Rulings by competition authorities are having broader impacts which may change the fundamental way that business is conducted

  • IATA resolved not to seek further authorization from the ACCC to continue elements of particular commercial arrangements. Given a short extension for a "change over" to the new "free" fee charging actions, the existing authorization will expire on 30 September 2008.
  • The UK Competition Authority has found that the BAA's common ownership of seven airports in the UK appears to have an adverse effect on competition and is likely to lead to BAA electing to divest itself of some airports in the near future.
  • From a sea cargo perspective, the EU has repealed its bloc exception for Liner Associations to engage in authorized price fixing and capacity regulation in and out of EC ports with effect from 18 October 2008. At the same time the EC has now issued guidelines allowing a framework for "Trade Associations" to exist not as a "lobby organization but as a "trade date collection and sharing" body. The parameters and guidelines are vital to ensure that they do not step overt the line to past behaviours.

Take the Australian Competition and Consumer Commission (ACCC) and the Trade Practices Act (TPA) seriously – it is another level of regulation as important as any other

  • Those entities holding a lot of infrastructure which limits the ability of parties to negotiate may well be facing some queries as to their continued activities especially with the Government's new Infrastructure authority looking at causes of "bottle necks" in the supply chain.

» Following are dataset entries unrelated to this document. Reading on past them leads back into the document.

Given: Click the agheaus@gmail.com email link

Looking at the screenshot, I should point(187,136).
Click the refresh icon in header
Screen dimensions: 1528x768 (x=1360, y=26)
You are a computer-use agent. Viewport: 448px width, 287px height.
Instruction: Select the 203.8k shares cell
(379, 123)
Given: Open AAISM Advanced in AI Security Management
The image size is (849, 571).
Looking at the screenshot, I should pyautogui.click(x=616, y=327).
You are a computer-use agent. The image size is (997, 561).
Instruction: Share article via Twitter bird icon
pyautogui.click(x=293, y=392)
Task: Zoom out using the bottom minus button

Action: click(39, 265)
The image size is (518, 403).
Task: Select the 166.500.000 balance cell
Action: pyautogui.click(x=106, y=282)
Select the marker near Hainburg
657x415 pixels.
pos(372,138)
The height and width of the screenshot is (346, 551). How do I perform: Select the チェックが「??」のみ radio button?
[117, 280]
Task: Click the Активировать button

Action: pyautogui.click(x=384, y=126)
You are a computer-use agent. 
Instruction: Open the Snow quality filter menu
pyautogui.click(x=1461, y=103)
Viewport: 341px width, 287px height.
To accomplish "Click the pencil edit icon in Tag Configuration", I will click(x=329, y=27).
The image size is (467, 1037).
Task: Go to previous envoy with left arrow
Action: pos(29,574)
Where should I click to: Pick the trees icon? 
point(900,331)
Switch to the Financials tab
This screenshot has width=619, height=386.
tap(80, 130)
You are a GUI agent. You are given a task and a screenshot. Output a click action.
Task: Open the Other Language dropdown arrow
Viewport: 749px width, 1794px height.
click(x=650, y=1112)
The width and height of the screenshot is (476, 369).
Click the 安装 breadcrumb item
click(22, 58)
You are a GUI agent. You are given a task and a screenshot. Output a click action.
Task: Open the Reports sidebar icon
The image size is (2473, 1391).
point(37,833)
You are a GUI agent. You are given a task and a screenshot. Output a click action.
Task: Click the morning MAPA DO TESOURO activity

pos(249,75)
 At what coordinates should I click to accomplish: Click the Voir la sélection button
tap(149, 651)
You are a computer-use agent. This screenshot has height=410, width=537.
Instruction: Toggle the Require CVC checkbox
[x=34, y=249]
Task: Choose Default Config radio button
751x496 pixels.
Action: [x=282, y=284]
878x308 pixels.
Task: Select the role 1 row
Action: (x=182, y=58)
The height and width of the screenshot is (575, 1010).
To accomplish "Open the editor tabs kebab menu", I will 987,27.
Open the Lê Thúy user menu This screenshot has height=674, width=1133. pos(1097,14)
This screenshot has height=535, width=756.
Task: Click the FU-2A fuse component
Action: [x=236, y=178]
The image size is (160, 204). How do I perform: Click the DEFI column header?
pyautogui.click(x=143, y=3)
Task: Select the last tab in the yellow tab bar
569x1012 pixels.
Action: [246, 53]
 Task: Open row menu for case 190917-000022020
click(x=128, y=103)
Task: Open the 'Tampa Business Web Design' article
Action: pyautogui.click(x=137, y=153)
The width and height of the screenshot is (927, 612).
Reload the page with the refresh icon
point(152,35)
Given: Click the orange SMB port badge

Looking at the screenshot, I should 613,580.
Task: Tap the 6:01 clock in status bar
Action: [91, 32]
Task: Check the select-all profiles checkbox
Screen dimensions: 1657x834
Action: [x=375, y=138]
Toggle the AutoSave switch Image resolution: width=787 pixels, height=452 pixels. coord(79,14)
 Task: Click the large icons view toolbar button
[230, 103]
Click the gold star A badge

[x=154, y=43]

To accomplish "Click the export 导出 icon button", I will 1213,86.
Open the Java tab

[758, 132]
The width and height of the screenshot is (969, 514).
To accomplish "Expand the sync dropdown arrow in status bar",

This is difficult given the lack of operating sites and the sheer cost of these sites gives rise to a natural focus on a small number of large and powerful operators.
  • Regulators here and overseas are looking very closely at pricing and capacity regulation activities by air and sea lines together with any action suggestive of collusion on rates or levies
  • Behaviour of operators in industry from a senior down to a junior level is facing heavy scrutiny by the competition regulators. This suggests that even the old habits of "comparing notes" on rates and surcharges and "warning the market" of price increases in the belief that others will follow are to be totally avoided.
  • Notwithstanding whatever level of doubt as to the ACCC's jurisdiction in relation to activity there is no doubt as to its powers here, which powers extend to some important evidence gathering tools together with the steady stream of people willing to be the "whistle blowers" for protection.
  • Even those who give evidence in one stage can be held to account if the denial evidence given at an early proves to be contrary to that given later, for example at a plea stage. There are risks in not telling the truth at all stages in a consistent manner
  • ACCC compliance must be a priority for all parties. Knowledge and training is vital together with manuals and directives to have all actions checked and approved at a senior level. For these purposes the CBFCA and ourselves are working on such programs.

Important new laws concerning Customs and Customs Brokers

The various Customs and Trade Bills have passed Parliament and we only now await Royal Assent for some important new laws including Customs new duty recovery regime and the new provisions for licensed nominee customs brokers able to work with more than one corporate broker as a licensed nominee. Exciting days ahead to be covered in August seminars with the Customs Brokers and Forwarders Council of Australia (CBFCA).

The content of this article is intended to provide a general guide to the subject matter. Specialist advice should be sought about your specific circumstances.